Problems to work on:
a) Copy out the passage about the Quirino Grandstand from "Grandstand in Manila, Philippines" to "Park, Manila, Philippines.".
b) In the passage about the Quirino Grandstand, who designed the original grandstand?

Excerpt provided:
________________

Grandstand in Manila, Philippines

The Quirino Grandstand, formerly known as the Independence Grandstand, is a grandstand located at Rizal Park, Manila, Philippines.

== History ==
Contrary to popular belief, the first Independence Grandstand was not originally located on the present site of the Quirino Grandstand but on the area close to Dewey Boulevard right across the Rizal Monument and the flagpole. It was completed in 1946 for the ceremony of the declaration of Philippine independence from the United States on July 4, 1946. Juan Arellano designed the original grandstand in the neoclassical design with ornate elements added to the structure such as a triumphal arch at the top with two "wings" that shaded the main galleries, a stage in the form of a ship's bow with a carved figurehead of a maiden representing freedom, and two other figures, representing a Filipino and a Filipina, that stood about 10 m tall behind the stage and the central gallery.

________________

Entries supplied:
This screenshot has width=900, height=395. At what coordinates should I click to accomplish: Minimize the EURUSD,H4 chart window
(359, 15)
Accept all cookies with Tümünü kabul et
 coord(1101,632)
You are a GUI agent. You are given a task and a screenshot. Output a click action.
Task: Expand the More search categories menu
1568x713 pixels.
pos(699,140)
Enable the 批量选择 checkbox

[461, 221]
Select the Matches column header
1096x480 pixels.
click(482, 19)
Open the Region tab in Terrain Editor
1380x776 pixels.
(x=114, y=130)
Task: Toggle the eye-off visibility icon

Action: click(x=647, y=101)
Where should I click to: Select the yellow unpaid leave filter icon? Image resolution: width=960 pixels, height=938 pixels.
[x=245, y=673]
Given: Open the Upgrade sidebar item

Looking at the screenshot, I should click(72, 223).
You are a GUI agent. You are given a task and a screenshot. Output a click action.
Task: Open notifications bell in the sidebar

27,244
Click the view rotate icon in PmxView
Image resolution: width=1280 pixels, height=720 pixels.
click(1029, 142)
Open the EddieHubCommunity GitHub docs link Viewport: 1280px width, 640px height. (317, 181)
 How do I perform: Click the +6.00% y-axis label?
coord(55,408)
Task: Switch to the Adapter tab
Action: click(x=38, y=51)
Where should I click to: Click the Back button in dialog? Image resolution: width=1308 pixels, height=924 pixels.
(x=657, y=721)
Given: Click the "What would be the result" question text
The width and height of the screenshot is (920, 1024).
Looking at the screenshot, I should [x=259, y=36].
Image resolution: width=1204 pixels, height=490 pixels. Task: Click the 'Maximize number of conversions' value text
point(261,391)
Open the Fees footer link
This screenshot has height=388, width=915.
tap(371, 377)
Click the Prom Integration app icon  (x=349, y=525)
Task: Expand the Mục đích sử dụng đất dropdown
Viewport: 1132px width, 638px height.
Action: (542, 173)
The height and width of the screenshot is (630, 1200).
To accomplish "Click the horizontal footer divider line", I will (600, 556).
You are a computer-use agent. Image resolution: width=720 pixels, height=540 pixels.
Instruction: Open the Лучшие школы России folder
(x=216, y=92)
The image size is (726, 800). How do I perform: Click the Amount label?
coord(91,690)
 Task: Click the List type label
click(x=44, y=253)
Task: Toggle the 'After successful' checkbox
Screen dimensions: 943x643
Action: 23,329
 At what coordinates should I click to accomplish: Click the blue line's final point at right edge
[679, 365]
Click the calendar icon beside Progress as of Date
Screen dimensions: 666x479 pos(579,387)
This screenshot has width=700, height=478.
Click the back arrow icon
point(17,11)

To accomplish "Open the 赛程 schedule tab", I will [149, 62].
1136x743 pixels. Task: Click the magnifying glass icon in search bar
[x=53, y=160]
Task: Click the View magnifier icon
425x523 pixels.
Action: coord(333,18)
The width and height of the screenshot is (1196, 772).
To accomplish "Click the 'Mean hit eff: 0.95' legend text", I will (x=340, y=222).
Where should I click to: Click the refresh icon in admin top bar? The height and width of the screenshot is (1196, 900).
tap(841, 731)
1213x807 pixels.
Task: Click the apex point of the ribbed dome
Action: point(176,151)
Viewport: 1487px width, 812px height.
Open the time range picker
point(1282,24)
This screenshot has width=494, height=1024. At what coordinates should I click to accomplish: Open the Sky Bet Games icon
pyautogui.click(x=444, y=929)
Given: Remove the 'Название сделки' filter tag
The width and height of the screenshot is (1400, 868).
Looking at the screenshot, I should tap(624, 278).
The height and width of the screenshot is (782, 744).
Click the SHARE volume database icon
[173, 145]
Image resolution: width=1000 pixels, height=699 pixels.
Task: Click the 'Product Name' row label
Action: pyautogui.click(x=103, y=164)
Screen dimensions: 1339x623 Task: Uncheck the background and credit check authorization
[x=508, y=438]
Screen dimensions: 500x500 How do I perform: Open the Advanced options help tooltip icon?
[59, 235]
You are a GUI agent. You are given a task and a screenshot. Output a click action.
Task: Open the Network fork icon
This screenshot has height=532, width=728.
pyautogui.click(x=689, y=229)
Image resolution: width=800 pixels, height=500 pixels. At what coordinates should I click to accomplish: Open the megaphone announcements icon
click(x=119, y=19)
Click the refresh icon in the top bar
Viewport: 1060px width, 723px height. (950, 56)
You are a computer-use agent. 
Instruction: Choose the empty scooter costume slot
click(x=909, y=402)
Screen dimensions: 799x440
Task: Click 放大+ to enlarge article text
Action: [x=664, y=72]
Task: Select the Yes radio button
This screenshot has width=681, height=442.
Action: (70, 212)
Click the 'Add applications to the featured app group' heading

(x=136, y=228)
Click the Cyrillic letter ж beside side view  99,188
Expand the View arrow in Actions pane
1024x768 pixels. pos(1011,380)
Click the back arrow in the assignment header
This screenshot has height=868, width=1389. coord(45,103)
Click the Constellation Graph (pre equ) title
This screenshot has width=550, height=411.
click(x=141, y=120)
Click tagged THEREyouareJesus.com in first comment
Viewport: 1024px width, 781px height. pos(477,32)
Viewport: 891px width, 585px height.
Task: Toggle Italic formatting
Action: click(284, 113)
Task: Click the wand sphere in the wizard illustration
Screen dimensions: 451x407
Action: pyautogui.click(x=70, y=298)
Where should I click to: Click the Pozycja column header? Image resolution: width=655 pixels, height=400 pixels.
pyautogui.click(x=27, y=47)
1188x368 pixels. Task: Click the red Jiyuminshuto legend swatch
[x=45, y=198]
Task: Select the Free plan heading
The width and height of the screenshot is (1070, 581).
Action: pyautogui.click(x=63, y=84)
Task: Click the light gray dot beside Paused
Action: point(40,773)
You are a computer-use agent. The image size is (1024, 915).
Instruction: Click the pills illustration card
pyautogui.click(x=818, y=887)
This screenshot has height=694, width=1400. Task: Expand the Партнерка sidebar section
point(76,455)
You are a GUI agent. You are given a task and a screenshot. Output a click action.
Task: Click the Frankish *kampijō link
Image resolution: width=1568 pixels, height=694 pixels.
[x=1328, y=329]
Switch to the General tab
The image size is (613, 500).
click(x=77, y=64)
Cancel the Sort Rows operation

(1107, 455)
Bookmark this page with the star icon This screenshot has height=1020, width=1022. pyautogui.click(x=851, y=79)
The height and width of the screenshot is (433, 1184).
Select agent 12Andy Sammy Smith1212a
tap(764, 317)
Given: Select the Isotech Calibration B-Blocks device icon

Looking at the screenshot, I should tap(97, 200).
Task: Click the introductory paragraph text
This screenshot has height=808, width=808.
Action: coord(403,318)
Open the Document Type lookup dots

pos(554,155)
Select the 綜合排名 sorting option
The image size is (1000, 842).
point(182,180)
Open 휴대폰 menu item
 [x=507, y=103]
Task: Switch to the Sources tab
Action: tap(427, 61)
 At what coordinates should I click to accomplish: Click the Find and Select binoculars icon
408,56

________________

Exercise solutions:
a)
Grandstand in Manila, Philippines

The Quirino Grandstand, formerly known as the Independence Grandstand, is a grandstand located at Rizal Park, Manila, Philippines.

b) Juan Arellano